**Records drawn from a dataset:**
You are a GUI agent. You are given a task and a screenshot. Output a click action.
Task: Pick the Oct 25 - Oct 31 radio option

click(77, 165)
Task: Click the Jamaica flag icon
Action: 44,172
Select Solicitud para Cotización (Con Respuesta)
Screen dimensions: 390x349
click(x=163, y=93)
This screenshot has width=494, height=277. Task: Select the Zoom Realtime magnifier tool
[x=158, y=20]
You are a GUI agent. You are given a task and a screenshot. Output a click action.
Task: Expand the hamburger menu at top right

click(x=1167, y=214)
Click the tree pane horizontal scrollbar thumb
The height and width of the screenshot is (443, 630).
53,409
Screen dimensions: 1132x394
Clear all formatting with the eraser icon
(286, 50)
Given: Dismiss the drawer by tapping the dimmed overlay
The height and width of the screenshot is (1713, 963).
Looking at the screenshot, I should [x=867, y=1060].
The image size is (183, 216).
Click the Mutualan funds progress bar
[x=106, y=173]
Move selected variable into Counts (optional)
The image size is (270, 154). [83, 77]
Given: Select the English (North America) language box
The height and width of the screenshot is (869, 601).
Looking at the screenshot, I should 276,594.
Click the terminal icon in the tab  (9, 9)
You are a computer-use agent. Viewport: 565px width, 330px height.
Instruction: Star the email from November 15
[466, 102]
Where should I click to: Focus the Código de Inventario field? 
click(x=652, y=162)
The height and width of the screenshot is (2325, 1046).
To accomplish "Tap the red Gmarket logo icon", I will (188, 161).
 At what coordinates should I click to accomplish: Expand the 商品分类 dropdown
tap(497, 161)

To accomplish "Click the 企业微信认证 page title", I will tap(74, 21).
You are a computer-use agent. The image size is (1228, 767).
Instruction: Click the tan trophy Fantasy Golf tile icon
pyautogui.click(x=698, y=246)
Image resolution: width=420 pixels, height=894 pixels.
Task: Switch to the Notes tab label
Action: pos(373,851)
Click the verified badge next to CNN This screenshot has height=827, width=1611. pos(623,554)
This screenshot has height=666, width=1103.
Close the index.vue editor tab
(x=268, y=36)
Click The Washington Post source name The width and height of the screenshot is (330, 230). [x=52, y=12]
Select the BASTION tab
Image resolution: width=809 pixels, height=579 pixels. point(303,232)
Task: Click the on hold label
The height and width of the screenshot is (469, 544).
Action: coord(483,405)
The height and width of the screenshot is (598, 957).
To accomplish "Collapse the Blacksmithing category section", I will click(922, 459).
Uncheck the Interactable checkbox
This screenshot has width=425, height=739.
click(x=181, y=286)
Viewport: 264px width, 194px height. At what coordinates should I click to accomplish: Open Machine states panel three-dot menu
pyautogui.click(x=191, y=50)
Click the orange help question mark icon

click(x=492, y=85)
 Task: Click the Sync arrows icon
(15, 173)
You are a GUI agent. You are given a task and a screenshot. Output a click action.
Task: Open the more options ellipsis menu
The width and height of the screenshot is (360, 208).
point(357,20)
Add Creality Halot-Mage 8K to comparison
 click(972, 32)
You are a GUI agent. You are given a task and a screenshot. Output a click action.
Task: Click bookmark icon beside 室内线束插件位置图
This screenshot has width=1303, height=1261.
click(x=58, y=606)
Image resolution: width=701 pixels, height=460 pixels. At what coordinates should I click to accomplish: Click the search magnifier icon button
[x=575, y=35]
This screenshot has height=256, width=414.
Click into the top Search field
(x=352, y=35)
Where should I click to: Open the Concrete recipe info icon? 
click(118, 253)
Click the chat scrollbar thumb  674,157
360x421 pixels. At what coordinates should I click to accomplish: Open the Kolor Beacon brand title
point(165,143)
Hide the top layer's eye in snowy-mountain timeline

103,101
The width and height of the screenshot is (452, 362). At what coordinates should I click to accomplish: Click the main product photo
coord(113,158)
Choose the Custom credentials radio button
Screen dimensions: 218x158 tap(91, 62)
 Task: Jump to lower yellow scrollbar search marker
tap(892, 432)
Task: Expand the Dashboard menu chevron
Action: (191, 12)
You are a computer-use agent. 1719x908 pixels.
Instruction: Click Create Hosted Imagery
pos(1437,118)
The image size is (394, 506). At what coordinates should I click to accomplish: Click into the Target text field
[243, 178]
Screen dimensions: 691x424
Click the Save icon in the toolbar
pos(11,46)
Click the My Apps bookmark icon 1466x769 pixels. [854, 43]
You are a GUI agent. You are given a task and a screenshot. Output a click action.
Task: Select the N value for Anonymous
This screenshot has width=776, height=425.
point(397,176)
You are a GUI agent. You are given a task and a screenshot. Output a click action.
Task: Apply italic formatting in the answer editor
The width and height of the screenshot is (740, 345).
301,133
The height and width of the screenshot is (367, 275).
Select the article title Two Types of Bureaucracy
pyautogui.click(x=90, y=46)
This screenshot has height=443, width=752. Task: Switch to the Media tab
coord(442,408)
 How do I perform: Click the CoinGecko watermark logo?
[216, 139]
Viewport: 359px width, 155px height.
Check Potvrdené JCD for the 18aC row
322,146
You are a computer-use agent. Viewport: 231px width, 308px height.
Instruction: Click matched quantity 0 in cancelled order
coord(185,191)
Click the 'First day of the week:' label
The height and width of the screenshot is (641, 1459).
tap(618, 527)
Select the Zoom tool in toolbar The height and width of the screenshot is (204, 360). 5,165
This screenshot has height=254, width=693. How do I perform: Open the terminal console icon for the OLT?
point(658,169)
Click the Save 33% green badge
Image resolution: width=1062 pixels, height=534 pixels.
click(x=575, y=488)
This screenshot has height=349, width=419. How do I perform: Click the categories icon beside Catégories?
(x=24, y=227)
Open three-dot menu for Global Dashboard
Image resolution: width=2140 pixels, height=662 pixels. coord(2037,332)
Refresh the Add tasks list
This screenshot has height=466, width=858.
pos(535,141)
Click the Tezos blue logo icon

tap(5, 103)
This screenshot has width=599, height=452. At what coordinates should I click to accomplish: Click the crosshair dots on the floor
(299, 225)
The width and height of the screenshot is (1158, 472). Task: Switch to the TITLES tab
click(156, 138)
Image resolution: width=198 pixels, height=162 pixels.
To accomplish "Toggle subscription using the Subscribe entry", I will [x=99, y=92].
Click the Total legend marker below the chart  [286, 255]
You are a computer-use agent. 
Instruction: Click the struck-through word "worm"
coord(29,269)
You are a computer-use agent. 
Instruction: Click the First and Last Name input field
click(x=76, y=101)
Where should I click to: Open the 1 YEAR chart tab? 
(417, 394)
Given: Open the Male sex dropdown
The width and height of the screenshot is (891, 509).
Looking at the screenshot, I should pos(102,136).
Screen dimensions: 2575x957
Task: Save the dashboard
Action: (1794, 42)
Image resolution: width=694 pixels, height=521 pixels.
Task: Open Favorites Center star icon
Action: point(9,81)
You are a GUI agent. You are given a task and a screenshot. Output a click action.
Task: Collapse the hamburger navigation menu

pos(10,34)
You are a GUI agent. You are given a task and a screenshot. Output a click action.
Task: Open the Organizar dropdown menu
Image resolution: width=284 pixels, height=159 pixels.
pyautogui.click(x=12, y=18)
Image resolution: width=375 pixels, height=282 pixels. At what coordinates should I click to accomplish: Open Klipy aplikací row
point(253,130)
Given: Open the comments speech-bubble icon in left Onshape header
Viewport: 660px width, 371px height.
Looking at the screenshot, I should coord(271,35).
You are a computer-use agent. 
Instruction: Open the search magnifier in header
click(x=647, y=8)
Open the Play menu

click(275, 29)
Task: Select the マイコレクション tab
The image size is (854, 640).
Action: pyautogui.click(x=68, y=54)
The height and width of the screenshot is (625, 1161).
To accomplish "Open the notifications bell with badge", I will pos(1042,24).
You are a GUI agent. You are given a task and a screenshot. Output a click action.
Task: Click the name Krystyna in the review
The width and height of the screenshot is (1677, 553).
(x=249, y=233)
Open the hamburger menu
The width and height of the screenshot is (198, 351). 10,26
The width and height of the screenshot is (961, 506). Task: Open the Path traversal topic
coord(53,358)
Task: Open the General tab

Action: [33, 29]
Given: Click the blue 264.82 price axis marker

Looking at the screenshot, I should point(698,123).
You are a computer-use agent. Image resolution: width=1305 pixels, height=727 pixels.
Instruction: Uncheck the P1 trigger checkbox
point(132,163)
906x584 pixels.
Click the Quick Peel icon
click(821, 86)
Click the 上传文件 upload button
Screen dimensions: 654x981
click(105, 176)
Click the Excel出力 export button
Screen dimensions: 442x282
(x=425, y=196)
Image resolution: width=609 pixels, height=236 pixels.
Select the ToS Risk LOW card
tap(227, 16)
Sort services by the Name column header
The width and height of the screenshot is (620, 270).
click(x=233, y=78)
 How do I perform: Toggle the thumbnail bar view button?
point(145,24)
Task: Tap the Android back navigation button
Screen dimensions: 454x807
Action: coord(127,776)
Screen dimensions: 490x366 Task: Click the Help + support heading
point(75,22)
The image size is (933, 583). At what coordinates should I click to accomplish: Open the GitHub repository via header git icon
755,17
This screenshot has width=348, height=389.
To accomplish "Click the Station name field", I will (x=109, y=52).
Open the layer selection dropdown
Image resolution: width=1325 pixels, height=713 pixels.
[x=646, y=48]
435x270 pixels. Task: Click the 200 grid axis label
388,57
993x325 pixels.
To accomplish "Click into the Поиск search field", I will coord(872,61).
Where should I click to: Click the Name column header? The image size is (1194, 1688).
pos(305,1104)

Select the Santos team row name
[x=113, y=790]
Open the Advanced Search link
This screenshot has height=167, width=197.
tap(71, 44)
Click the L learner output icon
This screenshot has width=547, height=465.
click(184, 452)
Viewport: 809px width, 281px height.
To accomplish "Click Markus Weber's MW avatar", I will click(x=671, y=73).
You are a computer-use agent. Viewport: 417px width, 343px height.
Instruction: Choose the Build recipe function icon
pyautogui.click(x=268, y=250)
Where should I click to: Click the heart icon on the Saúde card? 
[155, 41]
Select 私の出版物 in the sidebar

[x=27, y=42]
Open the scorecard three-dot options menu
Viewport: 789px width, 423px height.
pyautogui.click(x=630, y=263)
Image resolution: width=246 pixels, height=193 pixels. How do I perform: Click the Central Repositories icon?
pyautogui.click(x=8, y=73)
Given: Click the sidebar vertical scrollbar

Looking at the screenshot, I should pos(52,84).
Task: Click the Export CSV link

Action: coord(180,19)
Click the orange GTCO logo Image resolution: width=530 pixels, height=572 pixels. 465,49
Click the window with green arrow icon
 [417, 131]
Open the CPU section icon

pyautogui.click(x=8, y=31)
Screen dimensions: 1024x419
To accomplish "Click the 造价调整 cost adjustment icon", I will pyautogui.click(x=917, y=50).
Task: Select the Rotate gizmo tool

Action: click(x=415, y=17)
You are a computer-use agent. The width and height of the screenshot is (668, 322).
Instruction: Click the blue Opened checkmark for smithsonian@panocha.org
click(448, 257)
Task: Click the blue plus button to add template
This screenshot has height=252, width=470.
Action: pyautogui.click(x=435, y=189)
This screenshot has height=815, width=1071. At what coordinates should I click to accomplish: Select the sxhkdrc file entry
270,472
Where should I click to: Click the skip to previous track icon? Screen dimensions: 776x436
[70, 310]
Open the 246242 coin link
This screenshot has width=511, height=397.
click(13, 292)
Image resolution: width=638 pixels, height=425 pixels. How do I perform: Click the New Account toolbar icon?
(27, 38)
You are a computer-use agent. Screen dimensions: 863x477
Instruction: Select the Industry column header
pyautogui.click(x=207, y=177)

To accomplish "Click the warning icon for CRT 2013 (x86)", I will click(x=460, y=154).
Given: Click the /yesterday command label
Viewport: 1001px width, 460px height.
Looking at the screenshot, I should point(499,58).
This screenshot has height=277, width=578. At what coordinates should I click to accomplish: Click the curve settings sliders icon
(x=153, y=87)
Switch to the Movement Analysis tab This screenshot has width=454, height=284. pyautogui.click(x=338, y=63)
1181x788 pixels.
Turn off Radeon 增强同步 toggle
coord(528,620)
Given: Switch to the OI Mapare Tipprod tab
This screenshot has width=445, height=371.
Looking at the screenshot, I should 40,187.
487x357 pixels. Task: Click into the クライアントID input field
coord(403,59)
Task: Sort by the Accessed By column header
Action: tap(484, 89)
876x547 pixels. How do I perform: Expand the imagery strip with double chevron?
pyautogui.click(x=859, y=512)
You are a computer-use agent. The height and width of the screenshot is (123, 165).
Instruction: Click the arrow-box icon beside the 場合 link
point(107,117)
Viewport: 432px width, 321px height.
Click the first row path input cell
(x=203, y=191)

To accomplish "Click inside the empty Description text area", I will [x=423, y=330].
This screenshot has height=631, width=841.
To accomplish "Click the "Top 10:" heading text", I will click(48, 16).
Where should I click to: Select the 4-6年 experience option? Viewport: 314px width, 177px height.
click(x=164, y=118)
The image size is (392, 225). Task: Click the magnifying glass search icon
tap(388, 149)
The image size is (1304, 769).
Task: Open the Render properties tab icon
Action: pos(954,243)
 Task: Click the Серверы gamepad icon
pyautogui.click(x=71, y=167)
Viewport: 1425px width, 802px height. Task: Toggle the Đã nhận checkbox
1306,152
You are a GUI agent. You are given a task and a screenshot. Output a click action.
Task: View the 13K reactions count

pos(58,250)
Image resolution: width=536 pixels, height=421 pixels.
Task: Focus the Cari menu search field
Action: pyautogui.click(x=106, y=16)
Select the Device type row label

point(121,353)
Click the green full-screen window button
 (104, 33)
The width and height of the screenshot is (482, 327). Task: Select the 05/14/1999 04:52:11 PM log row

**About this exercise:**
Lines from the top of the data above through the line containing "The image size is (183, 216)." must be repeated exactly. All other lines stay out.

**Response:**
You are a GUI agent. You are given a task and a screenshot. Output a click action.
Task: Pick the Oct 25 - Oct 31 radio option

click(77, 165)
Task: Click the Jamaica flag icon
Action: 44,172
Select Solicitud para Cotización (Con Respuesta)
Screen dimensions: 390x349
click(x=163, y=93)
This screenshot has width=494, height=277. Task: Select the Zoom Realtime magnifier tool
[x=158, y=20]
You are a GUI agent. You are given a task and a screenshot. Output a click action.
Task: Expand the hamburger menu at top right

click(x=1167, y=214)
Click the tree pane horizontal scrollbar thumb
The height and width of the screenshot is (443, 630).
53,409
Screen dimensions: 1132x394
Clear all formatting with the eraser icon
(286, 50)
Given: Dismiss the drawer by tapping the dimmed overlay
The height and width of the screenshot is (1713, 963).
Looking at the screenshot, I should [x=867, y=1060].
The image size is (183, 216).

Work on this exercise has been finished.